The wait for diagnosis and decision is rising much faster than the wait for treatment.
Analysis produced for Health Service Journal by Dr Rob Findlay, Director of Strategic Solutions at Insource Ltd and founder of Gooroo Ltd
The English waiting list reached 6,935,640 patient pathways at the end of July, including estimates for non-reporting trusts. So, it has almost certainly passed the 7 million mark during August, as next month’s figures will show.
But to a patient on the waiting list, it doesn’t really matter how many others are in the same predicament. It is the waiting time that counts. So in amongst the gloomy statistics, it is particularly concerning that the wait for diagnosis and decision rose from 42.0 to 42.7 weeks during July, which is far too long if the diagnosis turns out to be an unsuspected cancer or other urgent condition.
At the moment, hospitals are not being required to reduce the wait for diagnosis and decision. Instead the focus is turning to patients who are waiting longer than 78 weeks for treatment, half of whom already have a diagnosis and decision to admit (compared with just 16 per cent of the waiting list as a whole).
Perhaps as a result, waiting times from referral to diagnosis and decision (for which there is no target) are rising much faster than the overall wait from referral to treatment (for which there is a target). Since November 2021, the wait for diagnosis and decision has risen by more than 5 weeks, compared with 3 weeks for referral to treatment (RTT) waits.
When blunt targets are pursued directly, there is always a risk of other things going out of balance. If those things include clinical priorities, undiagnosed patients, and high cost per case services, then significant risk starts to build up. At some point those risks will come to the surface.
In the following discussion, all figures come from NHS England. If you have a national statistic that you’d like to check up on, you can download our waiting times fact checker.
The numbers
The trends that follow will be familiar to anyone who has been following these statistics in recent months.
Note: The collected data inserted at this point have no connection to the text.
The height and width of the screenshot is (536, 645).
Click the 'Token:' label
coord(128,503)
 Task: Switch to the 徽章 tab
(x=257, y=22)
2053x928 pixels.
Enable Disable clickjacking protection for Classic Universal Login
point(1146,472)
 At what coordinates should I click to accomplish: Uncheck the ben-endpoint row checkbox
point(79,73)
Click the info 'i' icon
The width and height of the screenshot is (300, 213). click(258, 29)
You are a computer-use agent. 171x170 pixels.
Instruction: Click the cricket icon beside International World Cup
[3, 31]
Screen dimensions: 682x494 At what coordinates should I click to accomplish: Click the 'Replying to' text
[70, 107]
Demand (in the form of new waiting time ‘clocks’ starting because a patient has been referred for elective care) continues at pre-pandemic levels, with no sign of any surge caused by pent-up demand from the pandemic.
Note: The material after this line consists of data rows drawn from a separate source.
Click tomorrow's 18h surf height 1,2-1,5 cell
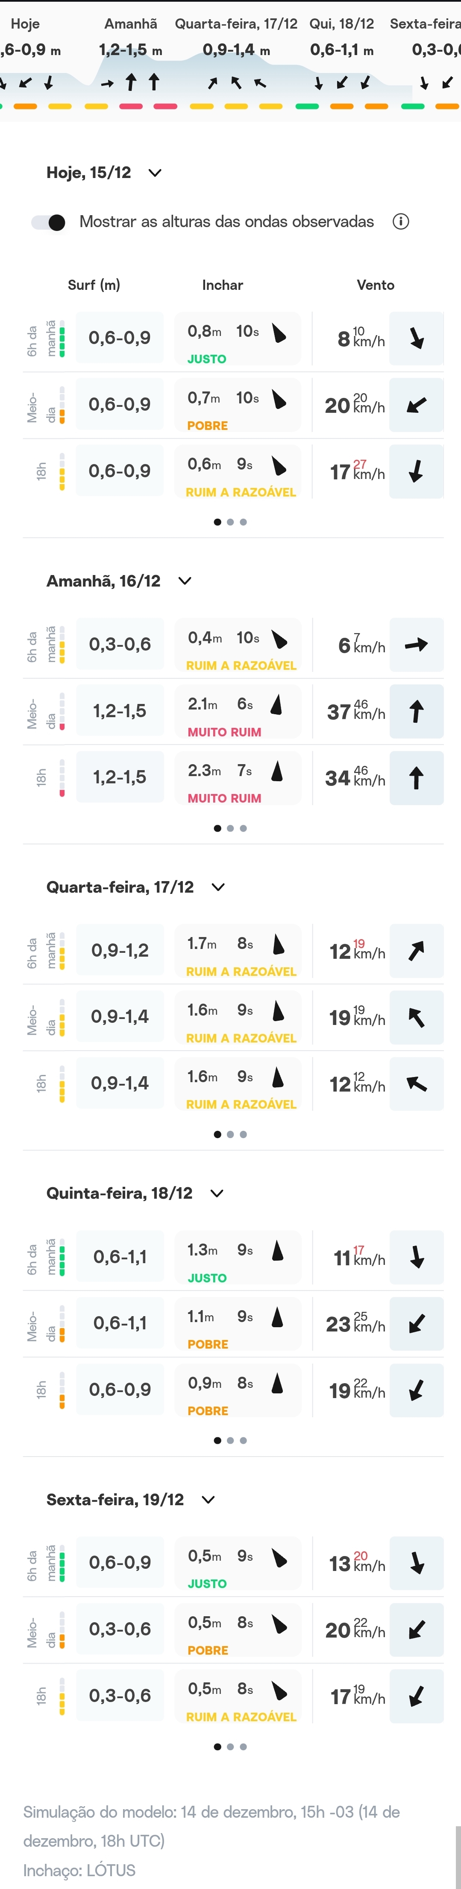[x=120, y=777]
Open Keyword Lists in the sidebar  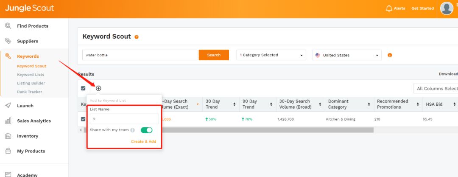31,75

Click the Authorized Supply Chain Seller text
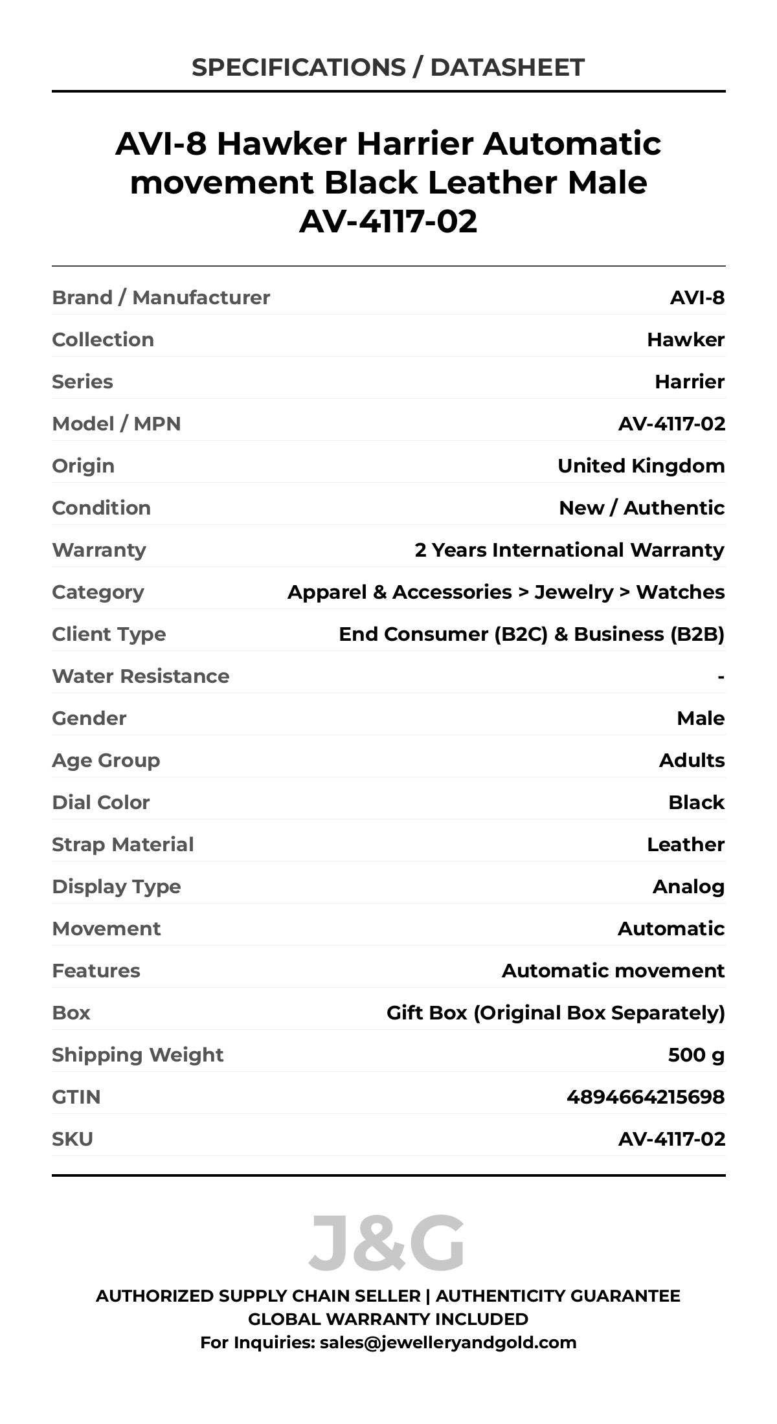tap(258, 1296)
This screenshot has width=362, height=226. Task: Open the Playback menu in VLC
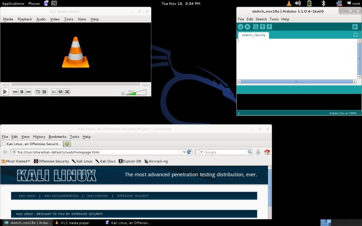pyautogui.click(x=25, y=19)
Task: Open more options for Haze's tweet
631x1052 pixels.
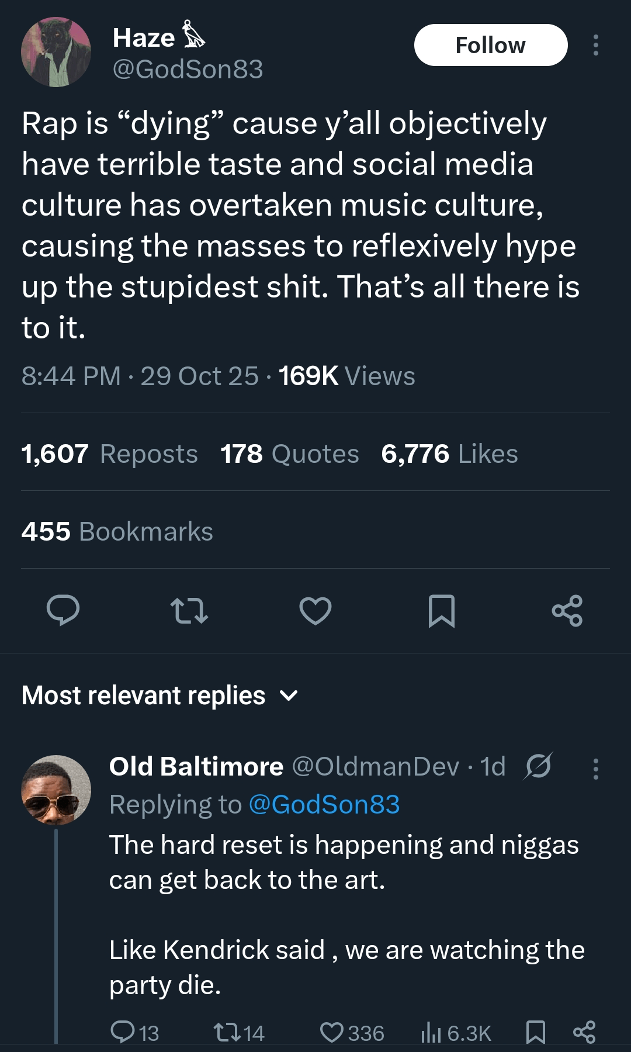Action: (x=595, y=45)
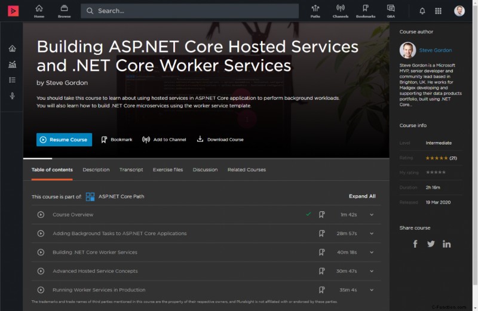Screen dimensions: 478x311
Task: Open Channels in top navigation
Action: tap(340, 11)
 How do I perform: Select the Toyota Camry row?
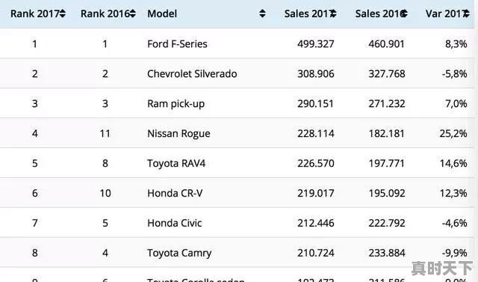coord(237,253)
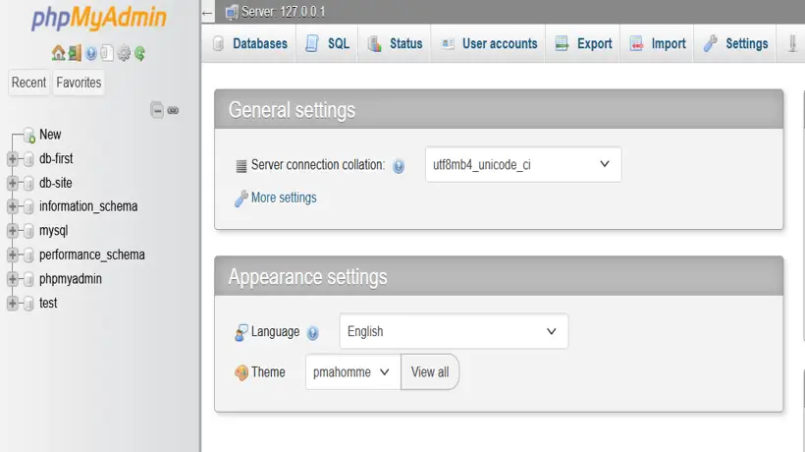Viewport: 805px width, 452px height.
Task: Expand the mysql database plus icon
Action: tap(13, 231)
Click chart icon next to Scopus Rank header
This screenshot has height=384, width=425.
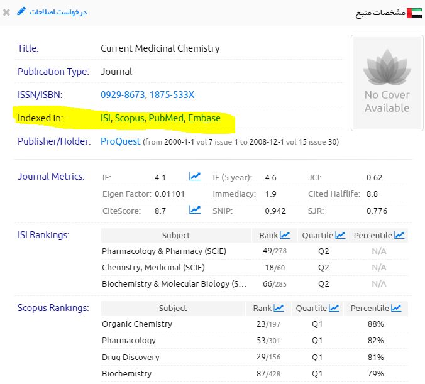(x=279, y=308)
The number of patients who leave the waiting list for any reason other than being admitted for treatment (for example, those discharged from outpatients) is running slightly below pre-pandemic levels.
The number of patients who leave the waiting list because they have been admitted to hospital for inpatient or daycase treatment is running significantly below pre-pandemic levels.
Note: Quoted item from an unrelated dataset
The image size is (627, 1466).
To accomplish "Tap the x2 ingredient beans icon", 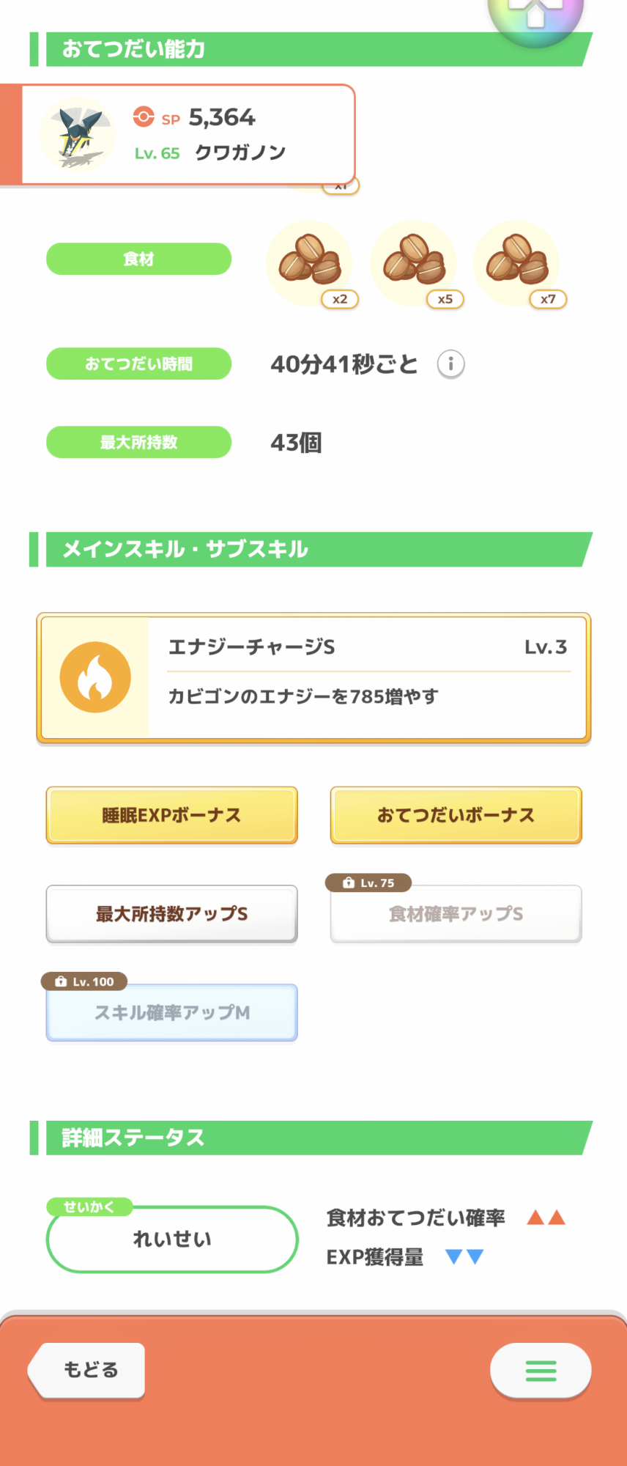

The net result of patients being added to the waiting list at pre-pandemic levels, and leaving it at lower than pre-pandemic levels – and remembering that the waiting list was growing before the pandemic – is a rapidly growing waiting list.
A rapidly growing waiting list means the underlying pressures on waiting times are also growing rapidly. The next chart shows that RTT waits are continuing to rise, and the wait to diagnosis and decision is rising even faster.
Waiting times are a function of both the size and shape of the waiting list, and the chart below is an indicator of the shape. It is still much worse than pre-pandemic.
At specialty level, the rapid rise in Gynaecology and ENT waiting times is a particular cause for concern.
The distribution of local waiting times around the country changed little during July. Waiting times remain much higher and more varied than pre-pandemic. The higher variation is a major driver of the poor waiting list shape noted above.
I usually focus on how long patients are waiting, as opposed to how many are exceeding some arbitrary threshold, mainly because the latter approach is not informative when the arbitrary threshold is very different from the experience of most patients. But I think it is worth noting the slippage on 52-week RTT waiting times.
The statutory target is that 92 per cent of the RTT waiting list should be within 18 weeks, and the chart below shows that the proportion of local hospital services achieving 52 weeks on that measure is declining again, even as the NHS focuses on eliminating the longest waits. As the underlying pressure on waiting times grows, more and more local services will find that eliminating 78 week waits cannot be achieved safely.
Referral-to-treatment data up to the end of August is due out at 9:30am on Thursday 13th October.